==== Provided data
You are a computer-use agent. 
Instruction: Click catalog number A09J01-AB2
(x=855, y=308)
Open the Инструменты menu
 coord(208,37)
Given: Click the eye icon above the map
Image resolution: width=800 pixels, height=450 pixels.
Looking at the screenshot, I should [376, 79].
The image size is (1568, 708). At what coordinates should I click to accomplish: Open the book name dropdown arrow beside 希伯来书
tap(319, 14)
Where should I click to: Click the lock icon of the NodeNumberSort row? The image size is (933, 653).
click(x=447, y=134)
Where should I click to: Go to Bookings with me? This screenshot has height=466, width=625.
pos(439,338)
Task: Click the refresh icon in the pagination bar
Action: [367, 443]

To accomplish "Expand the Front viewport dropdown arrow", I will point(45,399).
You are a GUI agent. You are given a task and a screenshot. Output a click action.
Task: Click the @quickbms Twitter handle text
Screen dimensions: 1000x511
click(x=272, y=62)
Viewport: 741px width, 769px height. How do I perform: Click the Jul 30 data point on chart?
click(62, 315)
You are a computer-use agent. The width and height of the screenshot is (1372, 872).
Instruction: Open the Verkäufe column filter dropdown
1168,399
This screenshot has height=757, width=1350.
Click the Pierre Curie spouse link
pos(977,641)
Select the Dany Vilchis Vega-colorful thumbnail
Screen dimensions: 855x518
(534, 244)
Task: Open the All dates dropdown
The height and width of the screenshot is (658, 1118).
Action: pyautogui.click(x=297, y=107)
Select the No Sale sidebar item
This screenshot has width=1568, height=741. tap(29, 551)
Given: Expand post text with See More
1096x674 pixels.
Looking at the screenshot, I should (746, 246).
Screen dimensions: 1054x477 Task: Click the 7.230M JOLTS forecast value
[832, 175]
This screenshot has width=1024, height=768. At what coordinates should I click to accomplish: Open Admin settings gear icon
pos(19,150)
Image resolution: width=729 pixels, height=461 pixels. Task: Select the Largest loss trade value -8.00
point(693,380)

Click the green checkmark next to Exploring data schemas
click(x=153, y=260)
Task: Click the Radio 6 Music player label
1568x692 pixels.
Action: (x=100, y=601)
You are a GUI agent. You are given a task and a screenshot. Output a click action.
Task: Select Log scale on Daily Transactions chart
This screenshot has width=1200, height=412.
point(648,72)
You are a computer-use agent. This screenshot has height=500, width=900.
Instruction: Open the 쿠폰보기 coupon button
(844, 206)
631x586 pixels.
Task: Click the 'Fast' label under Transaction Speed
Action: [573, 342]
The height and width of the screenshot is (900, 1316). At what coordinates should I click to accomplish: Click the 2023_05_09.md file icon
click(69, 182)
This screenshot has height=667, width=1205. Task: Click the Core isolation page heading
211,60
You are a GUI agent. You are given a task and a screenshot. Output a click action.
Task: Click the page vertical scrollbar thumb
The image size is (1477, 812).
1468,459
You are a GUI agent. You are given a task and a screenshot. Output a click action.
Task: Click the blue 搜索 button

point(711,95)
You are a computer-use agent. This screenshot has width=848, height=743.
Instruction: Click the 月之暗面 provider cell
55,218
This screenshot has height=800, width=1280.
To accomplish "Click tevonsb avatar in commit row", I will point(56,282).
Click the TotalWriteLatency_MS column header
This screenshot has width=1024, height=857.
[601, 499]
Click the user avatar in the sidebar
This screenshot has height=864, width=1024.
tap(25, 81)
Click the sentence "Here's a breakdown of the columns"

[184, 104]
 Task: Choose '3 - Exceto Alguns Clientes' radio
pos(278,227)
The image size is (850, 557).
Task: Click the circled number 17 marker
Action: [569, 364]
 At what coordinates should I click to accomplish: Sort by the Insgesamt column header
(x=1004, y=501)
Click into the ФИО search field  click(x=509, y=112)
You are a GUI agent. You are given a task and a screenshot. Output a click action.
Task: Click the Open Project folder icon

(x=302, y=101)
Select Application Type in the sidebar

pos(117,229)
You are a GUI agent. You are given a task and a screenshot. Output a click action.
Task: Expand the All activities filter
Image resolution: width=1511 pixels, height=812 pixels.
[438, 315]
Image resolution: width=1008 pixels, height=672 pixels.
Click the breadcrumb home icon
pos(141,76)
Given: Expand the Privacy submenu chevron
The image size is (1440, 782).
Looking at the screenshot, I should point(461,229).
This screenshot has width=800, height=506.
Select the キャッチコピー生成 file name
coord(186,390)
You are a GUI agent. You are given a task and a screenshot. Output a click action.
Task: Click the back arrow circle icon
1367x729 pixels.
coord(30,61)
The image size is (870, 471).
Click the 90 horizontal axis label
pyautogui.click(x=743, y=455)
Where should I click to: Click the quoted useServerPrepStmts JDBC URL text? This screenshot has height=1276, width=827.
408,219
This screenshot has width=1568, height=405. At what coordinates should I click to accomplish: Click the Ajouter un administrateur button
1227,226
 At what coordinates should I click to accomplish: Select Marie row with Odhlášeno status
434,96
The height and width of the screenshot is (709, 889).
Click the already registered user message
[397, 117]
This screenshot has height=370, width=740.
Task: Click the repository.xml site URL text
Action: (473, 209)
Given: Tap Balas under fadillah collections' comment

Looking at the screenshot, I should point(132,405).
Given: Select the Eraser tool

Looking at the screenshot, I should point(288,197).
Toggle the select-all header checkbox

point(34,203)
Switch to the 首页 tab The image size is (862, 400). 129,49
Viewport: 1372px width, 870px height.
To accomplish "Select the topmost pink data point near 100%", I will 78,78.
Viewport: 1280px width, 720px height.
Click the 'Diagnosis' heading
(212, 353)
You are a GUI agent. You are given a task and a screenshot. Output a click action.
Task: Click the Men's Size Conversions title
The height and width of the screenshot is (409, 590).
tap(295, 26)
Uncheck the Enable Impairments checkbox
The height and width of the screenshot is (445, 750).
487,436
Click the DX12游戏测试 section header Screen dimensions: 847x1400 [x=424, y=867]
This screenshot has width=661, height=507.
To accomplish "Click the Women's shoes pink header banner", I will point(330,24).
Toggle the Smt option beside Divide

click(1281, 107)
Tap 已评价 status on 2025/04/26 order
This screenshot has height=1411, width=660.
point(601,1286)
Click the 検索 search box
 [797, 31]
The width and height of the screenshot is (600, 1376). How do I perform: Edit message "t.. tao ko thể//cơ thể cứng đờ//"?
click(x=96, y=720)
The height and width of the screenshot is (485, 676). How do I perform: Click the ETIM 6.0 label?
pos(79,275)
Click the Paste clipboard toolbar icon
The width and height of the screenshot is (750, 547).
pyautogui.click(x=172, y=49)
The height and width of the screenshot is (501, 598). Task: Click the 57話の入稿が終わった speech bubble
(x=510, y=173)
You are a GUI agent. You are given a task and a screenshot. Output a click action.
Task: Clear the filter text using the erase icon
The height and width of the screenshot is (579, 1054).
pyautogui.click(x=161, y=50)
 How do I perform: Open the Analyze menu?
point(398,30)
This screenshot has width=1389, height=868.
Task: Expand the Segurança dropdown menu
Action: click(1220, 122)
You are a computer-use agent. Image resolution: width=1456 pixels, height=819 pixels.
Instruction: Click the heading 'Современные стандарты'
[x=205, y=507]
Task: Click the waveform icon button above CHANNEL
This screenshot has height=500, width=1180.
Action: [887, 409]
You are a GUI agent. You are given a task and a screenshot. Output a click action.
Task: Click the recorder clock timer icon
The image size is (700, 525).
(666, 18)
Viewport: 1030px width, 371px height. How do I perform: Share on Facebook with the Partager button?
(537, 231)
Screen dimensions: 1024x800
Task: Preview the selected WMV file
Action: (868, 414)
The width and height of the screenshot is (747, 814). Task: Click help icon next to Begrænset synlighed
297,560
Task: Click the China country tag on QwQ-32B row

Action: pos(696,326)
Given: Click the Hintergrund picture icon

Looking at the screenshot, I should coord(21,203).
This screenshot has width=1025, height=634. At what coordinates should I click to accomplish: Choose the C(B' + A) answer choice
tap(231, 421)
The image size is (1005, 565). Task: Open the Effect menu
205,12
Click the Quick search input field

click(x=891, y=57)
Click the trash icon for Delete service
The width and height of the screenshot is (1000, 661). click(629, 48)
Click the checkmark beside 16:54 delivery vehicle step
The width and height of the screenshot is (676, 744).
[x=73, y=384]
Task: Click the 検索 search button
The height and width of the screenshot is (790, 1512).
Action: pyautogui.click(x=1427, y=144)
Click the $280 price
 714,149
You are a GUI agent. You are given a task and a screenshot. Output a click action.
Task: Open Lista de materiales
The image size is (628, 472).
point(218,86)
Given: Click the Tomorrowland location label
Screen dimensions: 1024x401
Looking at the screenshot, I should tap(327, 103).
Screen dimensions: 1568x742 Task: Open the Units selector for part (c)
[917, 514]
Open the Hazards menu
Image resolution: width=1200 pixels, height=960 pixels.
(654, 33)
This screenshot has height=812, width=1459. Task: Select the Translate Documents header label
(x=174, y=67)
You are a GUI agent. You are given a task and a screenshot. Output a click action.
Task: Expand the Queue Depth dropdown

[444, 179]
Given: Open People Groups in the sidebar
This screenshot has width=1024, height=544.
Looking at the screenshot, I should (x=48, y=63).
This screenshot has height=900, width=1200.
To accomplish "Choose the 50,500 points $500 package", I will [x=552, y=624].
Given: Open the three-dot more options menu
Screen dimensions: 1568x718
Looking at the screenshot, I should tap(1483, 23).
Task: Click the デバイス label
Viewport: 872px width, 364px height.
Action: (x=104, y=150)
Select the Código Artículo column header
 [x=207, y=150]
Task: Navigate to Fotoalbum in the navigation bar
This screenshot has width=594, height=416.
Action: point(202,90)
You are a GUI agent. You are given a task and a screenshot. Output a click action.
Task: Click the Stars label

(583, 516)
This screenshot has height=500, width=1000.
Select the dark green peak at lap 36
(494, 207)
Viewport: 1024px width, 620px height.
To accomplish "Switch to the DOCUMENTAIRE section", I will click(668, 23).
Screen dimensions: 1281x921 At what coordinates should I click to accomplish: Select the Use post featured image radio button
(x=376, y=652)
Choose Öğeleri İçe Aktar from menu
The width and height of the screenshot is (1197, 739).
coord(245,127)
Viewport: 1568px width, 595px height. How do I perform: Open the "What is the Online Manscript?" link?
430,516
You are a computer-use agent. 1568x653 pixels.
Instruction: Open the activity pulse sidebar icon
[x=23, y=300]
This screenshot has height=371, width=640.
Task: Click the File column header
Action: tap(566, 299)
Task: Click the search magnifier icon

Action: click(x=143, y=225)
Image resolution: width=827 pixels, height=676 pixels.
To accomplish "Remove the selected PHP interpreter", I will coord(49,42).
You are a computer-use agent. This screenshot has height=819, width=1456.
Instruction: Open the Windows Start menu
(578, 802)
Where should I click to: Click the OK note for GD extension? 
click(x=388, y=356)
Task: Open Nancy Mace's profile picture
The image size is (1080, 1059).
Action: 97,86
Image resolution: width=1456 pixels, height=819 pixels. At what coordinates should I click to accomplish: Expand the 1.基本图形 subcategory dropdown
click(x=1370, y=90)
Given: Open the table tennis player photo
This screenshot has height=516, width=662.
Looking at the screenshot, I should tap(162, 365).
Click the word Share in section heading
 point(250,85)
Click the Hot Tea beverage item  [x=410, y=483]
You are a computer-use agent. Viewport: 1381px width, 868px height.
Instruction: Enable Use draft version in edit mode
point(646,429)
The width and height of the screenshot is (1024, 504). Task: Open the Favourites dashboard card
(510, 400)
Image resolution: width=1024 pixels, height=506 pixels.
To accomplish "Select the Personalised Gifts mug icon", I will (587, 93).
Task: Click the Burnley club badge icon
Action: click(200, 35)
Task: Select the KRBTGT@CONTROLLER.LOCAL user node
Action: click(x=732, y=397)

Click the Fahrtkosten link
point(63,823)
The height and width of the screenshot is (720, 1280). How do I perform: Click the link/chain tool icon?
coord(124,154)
========
When the string "Switch" occurs in a line of the material, that line belongs in the answer.

- [Expected output]
Switch to the 首页 tab The image size is (862, 400). 129,49
To accomplish "Switch to the DOCUMENTAIRE section", I will click(668, 23).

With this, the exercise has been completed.